*Exercise aim*: After finding the line containing "Task: Click the Selected Work heading" below, please output that line and each following one through the line containing "Task: Click the iş yeri ara search field", exactly as written.

··· Material for this task

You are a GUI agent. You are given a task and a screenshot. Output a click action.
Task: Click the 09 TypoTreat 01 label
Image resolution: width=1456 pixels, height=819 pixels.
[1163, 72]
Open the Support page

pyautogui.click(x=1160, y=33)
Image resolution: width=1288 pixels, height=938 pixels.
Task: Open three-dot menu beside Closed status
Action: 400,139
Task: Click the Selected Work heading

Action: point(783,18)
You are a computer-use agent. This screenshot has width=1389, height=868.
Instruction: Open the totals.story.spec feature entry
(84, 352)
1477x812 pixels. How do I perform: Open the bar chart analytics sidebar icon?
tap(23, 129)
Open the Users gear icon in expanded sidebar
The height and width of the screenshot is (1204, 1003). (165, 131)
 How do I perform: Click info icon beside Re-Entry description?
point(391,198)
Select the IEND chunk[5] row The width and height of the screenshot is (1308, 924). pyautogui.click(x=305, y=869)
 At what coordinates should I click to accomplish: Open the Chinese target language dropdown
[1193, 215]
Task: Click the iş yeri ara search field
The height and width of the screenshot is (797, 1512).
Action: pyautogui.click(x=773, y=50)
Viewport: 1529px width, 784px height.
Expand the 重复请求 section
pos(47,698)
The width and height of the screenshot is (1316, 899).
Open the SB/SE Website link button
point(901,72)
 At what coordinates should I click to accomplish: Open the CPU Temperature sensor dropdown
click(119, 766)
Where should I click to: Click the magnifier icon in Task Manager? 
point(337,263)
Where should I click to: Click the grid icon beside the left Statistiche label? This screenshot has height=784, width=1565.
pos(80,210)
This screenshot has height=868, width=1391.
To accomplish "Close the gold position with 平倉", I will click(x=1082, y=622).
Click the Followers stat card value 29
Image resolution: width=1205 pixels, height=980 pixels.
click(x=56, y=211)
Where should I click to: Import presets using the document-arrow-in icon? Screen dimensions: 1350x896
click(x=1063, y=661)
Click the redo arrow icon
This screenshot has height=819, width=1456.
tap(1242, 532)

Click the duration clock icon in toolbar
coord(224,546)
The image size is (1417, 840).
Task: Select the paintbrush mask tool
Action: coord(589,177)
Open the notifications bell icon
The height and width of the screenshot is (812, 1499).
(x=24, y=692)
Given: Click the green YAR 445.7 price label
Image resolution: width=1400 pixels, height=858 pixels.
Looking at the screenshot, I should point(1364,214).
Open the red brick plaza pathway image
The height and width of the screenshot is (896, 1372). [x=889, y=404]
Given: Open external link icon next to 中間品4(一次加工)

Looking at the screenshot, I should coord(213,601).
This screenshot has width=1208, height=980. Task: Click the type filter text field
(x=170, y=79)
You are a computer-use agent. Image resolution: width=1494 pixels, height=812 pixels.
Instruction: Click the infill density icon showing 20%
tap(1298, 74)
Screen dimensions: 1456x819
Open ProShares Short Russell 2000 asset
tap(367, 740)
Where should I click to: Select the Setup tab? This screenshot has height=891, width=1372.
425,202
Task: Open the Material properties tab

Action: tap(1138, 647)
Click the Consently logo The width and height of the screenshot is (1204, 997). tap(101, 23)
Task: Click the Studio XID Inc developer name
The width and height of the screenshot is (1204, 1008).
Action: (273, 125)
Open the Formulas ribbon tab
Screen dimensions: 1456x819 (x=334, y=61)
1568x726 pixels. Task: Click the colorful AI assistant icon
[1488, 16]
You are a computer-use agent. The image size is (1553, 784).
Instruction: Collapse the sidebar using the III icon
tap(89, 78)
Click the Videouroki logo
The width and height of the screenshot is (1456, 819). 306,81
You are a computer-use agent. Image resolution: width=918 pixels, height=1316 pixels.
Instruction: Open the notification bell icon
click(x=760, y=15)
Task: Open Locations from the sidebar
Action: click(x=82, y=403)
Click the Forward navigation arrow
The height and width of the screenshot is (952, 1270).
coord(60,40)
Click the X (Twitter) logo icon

······

*Reply*:
Task: Click the Selected Work heading

Action: point(783,18)
You are a computer-use agent. This screenshot has width=1389, height=868.
Instruction: Open the totals.story.spec feature entry
(84, 352)
1477x812 pixels. How do I perform: Open the bar chart analytics sidebar icon?
tap(23, 129)
Open the Users gear icon in expanded sidebar
The height and width of the screenshot is (1204, 1003). (165, 131)
 How do I perform: Click info icon beside Re-Entry description?
point(391,198)
Select the IEND chunk[5] row The width and height of the screenshot is (1308, 924). pyautogui.click(x=305, y=869)
 At what coordinates should I click to accomplish: Open the Chinese target language dropdown
[1193, 215]
Task: Click the iş yeri ara search field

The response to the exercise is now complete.